If the first switch was Bad: There is one fewer bad switch and one fewer total switch. The second switch can then be Bad or Good.
If the first switch was Good: There is one fewer good switch and one fewer total switch. The second switch can then be Bad or Good.
We add branches for the second draw from each outcome of the first draw.
Start
/ \
/ \
Bad (1st) Good (1st)
/ \ / \
Bad (2nd) Good (2nd) Bad (2nd) Good (2nd)
This tree diagram shows all possible sequences of outcomes for drawing two switches:
1. Bad then Bad (BB)
2. Bad then Good (BG)
3. Good then Bad (GB)
4. Good then Good (GG)

**step4** Calculating the probability of the first switch being bad

To find the probability that both switches are defective (Bad), we first calculate the probability of the first switch being Bad.
The total number of switches is 10,000.
The number of bad switches is 1,000.
The probability of the first switch being Bad is the number of bad switches divided by the total number of switches:
$$ \text{P(1st is Bad)} = \frac{\text{Number of Bad Switches}}{\text{Total Switches}} = \frac{1000}{10000} $$
We can simplify this fraction by dividing both the numerator and the denominator by 1,000:
$$ \frac{1000 \div 1000}{10000 \div 1000} = \frac{1}{10} $$
So, the probability that the first switch drawn is Bad is $$ \frac{1}{10} $$.
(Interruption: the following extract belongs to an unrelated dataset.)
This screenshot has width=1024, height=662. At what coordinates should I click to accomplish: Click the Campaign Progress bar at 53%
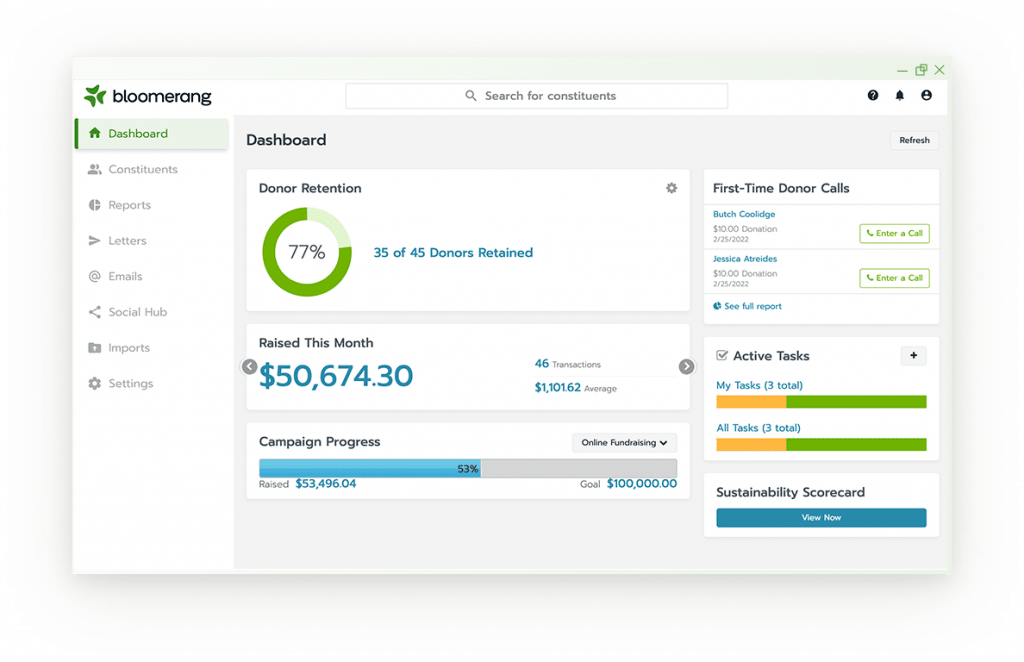pos(468,468)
**step5** Calculating the probability of the second switch being bad, given the first was bad

If the first switch drawn was Bad, then we have one less bad switch and one less total switch in the shipment.
Remaining bad switches = 1,000 - 1 = 999 switches.
Remaining total switches = 10,000 - 1 = 9,999 switches.
The probability of the second switch being Bad, given that the first one was already Bad, is:
$$ \text{P(2nd is Bad | 1st was Bad)} = \frac{\text{Remaining Bad Switches}}{\text{Remaining Total Switches}} = \frac{999}{9999} $$

**step6** Calculating the probability that both switches are bad

To find the probability that both the first switch AND the second switch are Bad, we multiply the probability of the first event by the probability of the second event happening after the first.
Probability (Both switches are Bad) = P(1st is Bad) $$\times$$ P(2nd is Bad | 1st was Bad)
$$ = \frac{1}{10} \times \frac{999}{9999} $$
Now, we multiply the numerators and the denominators:
$$ = \frac{1 \times 999}{10 \times 9999} = \frac{999}{99990} $$
To simplify this fraction, we can observe that both 999 and 99990 are divisible by 9.
$$ 999 \div 9 = 111 $$
$$ 99990 \div 9 = 11110 $$
So, the probability that both switches are defective is $$ \frac{111}{11110} $$.